Год жизни. Дороги, которые мы выбираем. Свет далекой звезды - страница 9
У стены стояла кровать, застеленная красным одеялом. Над ней висели фотографии — издали я не смог рассмотреть их — и спиннинг в футляре. Пол еще был свеж после мытья.
— Ну вот, теперь погуторим, — весело сказал Крамов. — Садись куда хочешь — на кровать, на стул… Словом, располагайся по-домашнему и рассказывай о себе.
С размаху опустившись на кровать, Крамов вытянул ноги, вытащил из кармана кисет, набил трубку и закурил. Он держал трубку в кулаке, поглаживая ее большим пальцем. Я сел на кровать рядом с пим, и меня сразу охватило чувство покоя. Точно шел-шел по неизведанной дороге, волновался, не знал, что встречу впереди, и наконец укрылся под надежным кровом.

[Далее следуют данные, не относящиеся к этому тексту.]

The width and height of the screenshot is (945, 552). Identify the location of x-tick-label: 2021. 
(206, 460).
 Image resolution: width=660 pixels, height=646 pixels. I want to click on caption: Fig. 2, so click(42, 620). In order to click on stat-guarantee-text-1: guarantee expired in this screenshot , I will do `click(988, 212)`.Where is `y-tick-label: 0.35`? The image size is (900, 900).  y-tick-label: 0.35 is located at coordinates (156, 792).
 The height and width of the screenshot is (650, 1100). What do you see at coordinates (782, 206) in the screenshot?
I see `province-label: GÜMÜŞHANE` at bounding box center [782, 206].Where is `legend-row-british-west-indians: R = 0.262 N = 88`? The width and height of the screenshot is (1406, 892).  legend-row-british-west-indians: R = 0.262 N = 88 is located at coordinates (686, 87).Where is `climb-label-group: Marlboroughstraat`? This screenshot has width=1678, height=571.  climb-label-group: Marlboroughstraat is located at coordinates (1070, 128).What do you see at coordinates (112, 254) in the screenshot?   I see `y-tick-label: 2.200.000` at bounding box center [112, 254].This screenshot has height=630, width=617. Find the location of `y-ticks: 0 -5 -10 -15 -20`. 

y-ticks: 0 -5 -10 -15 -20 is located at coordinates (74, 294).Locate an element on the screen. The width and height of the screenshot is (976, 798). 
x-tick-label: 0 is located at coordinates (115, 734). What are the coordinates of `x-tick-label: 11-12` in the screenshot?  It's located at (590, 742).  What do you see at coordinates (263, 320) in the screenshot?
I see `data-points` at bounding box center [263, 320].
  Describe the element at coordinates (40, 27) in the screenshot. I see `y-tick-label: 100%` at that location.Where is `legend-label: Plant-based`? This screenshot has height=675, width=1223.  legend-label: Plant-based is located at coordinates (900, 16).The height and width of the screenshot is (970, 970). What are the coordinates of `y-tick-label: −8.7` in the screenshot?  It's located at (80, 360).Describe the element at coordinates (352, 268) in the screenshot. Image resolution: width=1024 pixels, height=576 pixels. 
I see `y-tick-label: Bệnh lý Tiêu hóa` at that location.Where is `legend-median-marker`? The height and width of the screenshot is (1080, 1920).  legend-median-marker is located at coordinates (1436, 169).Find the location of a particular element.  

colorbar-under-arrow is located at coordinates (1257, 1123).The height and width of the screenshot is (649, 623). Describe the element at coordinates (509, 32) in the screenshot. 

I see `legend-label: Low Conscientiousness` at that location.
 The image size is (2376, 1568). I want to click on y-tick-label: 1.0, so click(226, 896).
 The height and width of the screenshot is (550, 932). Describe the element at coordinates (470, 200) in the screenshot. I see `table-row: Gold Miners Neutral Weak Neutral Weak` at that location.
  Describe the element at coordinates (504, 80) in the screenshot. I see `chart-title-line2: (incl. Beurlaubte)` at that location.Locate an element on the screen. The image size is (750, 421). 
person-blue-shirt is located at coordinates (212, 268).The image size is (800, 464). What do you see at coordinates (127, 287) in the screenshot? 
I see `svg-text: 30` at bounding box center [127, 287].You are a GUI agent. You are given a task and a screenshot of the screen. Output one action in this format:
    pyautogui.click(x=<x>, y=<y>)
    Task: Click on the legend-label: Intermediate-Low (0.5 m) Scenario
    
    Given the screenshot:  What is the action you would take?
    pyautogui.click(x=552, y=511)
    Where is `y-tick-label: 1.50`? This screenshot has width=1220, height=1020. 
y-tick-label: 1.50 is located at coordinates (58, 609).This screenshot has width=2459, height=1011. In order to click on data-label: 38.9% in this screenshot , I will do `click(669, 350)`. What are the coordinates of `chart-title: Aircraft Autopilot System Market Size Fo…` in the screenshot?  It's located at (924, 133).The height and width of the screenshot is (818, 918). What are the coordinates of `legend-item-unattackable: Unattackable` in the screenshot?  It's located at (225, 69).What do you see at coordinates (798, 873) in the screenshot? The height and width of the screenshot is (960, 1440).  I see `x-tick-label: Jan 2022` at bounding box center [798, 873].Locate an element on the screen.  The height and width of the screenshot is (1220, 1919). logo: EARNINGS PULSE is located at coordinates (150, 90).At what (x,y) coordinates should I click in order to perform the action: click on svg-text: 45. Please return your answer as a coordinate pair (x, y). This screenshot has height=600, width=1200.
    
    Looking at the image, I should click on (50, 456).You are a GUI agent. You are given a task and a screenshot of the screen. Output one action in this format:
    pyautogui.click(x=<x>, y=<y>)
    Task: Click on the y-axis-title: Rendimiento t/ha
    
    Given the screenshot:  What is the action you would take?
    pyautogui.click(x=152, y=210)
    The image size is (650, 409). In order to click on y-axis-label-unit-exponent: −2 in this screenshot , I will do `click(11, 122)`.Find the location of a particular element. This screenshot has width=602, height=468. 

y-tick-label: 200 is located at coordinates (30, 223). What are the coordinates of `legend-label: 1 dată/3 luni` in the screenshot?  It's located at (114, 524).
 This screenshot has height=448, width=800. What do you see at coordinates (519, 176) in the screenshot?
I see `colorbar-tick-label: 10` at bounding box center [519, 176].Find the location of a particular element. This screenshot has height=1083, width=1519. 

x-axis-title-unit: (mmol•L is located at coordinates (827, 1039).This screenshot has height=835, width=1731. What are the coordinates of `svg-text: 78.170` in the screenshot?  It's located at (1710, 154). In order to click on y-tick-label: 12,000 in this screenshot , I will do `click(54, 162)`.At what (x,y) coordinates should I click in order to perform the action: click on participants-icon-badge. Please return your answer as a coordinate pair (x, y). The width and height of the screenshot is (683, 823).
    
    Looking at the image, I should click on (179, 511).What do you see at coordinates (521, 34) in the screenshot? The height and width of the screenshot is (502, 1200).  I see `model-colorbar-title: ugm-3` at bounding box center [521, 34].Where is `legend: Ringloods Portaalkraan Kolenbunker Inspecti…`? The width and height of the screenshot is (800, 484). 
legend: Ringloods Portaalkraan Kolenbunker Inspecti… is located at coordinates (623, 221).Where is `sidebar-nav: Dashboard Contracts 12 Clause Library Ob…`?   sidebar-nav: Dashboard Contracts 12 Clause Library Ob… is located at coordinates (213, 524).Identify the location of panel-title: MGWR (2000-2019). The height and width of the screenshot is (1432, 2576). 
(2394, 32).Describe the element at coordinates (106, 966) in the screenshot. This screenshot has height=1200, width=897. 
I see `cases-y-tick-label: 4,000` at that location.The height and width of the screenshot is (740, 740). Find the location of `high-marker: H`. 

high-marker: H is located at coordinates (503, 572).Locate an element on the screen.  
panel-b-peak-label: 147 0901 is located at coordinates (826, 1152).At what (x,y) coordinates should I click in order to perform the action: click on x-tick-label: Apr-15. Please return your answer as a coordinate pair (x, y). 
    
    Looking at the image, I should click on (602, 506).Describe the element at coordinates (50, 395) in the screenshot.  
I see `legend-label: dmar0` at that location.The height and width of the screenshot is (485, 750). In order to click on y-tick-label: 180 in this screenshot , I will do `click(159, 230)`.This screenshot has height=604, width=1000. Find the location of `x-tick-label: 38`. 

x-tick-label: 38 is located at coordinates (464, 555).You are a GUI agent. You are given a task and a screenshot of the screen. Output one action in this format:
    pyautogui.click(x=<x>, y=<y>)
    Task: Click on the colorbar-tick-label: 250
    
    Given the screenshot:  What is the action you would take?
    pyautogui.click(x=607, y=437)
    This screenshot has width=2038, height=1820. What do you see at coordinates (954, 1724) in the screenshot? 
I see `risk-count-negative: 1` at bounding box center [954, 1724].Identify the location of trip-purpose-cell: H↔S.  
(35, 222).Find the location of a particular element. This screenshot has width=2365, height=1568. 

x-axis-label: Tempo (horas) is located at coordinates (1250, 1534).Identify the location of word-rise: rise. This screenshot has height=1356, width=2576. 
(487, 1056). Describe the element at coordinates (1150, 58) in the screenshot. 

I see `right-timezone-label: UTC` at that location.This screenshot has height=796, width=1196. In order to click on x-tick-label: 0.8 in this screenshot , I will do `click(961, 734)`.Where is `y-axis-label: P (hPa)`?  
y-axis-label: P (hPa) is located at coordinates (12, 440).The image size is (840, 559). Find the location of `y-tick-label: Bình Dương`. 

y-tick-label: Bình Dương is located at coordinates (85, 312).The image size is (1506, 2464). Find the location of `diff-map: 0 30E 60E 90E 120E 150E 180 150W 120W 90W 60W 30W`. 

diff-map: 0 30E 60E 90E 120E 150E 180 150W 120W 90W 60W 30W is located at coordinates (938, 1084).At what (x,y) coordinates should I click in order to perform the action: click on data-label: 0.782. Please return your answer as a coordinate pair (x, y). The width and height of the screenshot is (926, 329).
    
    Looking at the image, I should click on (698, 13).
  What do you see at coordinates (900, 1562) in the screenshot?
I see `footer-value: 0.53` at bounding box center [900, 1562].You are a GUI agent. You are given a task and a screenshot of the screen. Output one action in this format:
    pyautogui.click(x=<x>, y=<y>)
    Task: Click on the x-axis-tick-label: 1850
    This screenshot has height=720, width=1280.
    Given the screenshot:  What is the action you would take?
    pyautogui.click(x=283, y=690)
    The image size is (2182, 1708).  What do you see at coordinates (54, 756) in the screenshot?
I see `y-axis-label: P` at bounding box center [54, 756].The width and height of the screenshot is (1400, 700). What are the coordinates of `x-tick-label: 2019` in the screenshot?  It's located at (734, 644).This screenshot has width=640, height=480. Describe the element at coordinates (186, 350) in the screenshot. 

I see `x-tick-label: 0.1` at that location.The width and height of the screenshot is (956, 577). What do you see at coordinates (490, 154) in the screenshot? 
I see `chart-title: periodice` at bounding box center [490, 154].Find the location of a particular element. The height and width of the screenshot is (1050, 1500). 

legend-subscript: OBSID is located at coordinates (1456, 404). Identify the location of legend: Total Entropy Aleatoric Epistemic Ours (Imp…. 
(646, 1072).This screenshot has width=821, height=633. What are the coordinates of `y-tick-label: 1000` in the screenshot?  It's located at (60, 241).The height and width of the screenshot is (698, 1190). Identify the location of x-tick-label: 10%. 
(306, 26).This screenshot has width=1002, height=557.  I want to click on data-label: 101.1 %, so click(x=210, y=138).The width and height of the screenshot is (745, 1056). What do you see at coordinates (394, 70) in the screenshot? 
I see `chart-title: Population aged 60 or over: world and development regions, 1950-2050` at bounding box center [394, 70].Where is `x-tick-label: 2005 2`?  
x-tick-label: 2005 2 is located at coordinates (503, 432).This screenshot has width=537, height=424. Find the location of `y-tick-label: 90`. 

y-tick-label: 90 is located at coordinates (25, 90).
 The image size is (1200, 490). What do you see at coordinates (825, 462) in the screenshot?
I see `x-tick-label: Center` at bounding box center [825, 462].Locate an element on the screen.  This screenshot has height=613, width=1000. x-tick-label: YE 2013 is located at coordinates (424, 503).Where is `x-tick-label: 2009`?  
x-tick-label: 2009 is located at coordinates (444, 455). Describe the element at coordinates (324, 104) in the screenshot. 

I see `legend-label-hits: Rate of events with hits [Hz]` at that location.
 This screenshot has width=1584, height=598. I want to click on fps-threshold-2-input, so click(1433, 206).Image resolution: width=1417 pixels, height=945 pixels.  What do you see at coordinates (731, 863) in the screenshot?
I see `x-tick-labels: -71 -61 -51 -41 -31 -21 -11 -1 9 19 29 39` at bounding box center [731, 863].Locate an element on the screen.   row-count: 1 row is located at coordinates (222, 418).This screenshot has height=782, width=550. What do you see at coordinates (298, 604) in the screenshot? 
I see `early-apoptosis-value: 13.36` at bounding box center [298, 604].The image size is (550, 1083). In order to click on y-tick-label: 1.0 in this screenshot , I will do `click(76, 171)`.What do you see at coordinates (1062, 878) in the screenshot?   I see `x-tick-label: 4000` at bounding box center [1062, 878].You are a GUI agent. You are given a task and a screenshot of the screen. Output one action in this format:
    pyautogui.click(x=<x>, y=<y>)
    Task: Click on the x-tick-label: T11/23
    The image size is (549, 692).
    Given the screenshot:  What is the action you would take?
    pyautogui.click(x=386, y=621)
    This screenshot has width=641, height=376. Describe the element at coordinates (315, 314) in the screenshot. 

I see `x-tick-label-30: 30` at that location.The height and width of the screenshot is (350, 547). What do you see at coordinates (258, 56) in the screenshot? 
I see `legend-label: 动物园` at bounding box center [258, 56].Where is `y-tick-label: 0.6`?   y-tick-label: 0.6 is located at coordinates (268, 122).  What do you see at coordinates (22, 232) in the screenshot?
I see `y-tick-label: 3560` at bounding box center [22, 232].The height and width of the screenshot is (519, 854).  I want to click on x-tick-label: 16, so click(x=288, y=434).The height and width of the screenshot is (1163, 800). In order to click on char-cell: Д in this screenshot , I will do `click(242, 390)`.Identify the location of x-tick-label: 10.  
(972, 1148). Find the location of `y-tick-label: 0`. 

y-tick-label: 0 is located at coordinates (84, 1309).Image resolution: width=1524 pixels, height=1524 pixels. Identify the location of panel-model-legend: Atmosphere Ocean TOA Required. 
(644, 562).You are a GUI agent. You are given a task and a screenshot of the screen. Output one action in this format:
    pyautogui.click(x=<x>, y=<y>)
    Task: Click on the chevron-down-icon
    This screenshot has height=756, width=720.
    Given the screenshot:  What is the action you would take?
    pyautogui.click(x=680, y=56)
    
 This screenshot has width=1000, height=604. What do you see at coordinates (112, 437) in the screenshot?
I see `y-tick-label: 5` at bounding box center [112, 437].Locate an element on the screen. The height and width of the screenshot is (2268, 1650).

И сразу же легко и просто я рассказал Николаю Николаевичу свою несложную биографию.
— Так… Значит, Московский транспортный окончил, — сказал Крамов, когда я выговорился. — В свое время и я там учился… Ну, а в эти края как попал? По разверстке?
То случайное обстоятельство, что Николай Николаевич окончил московский институт, как бы подчеркнуло нашу близость. Я ответил, что выбрал Заполярье добровольно, потому что работа в трудных, суровых условиях всегда казалась мне наиболее интересной и привлекательной.
Я хотел было добавить: «и романтичной», но тут же подумал, что это прозвучит уж чересчур по-ребячески. Крамов хлопнул меня по колену и сказал:
— Что ж, Андрей, правильно выбрал. Обозникам — обоз, фронтовикам — передовая.
Мне понравилось, что он назвал меня просто по имени, — это было естественно при нашей разнице в годах.
Николай Николаевич улыбнулся каким-то своим дальним воспоминаниям и сказал:
— Ну, а теперь ты, наверное, хочешь, чтобы я рассказал тебе про гору? — Он сделал глубокую затяжку, — Гора капризная, злая гора. Породы скальные — ийолиты. Однако без креплений больше десяти метров оставлять нельзя — обвалится: в породе много трещин. Со всем этим я столкнулся, когда уже начал проходку…
— Позвольте, Николай Николаевич, — прервал я его, — но разве геологический прогноз не был вам дан заранее?
— Нас с тобой учили, что должен быть дан, — сказал Крамов, чуть усмехнувшись, и мне показалось, что он только из вежливости произнес это «нас» вместо «тебя», — но видишь ли, гора высокая, туннель глубокий, и проверить геологический прогноз бурением скважин или рытьем шурфов не удалось. Это отняло бы слишком много времени, а туннель нужно сдать возможно скорее. Поэтому было принято решение пройти разведочную штольню, одновременно используя ее как передовую. Вот я и начал проходку.
— Как же так? — не унимался я. — Ведь это работа почти вслепую…
— Ну, зачем… — Крамов снова затянулся трубкой. — Во-первых, кое-какая предварительная разведка была проведена. А во-вторых, все здешние горы сложены примерно из одинаковых пород, и в одной из них рудник… Следовательно, кое-какие данные есть, вслепую не работаем.
Я забросал Николая Николаевича вопросами технического характера. Какое сечение его штольни? Сухие ли в основном породы? Можно ли открыть дополнительный фронт работ при помощи шахт? Какова достигнутая им скорость проходки? Можно ли применять отбойные молотки или только отладку?
Крамов отвечал точно, ясно и коротко. Сечение штольни — семь с половиной квадратных метров. Породы в основном сухие, но есть основания предполагать, что встретятся и водоносные зоны. Большая глубина заложения туннеля не позволяет открыть дополнительный фронт работ. Твердость пород почти исключает применение отбойных молотков, основной метод проходки — взрывные работы. Скорость достигнута пока небольшая — двадцать метров в неделю. А задание — тридцать четыре метра…
В точных ответах Крамова я чувствовал искреннее желание помочь, ввести меня в курс дела. Я чувствовал, что некоторые мои вопросы и недоумения кажутся Николаю Николаевичу наивными, типичными для недавнего студента, который только на учебной практике сталкивался с производством.
Но Крамов ничем не дал мне почувствовать ни своего превосходства, ни моей неопытности. Он разговаривал со мной как с равным, и я был благодарен ему за это.
Появление шофера Василия прервало наш разговор. Василий втащил в комнату деревянный топчан и матрац.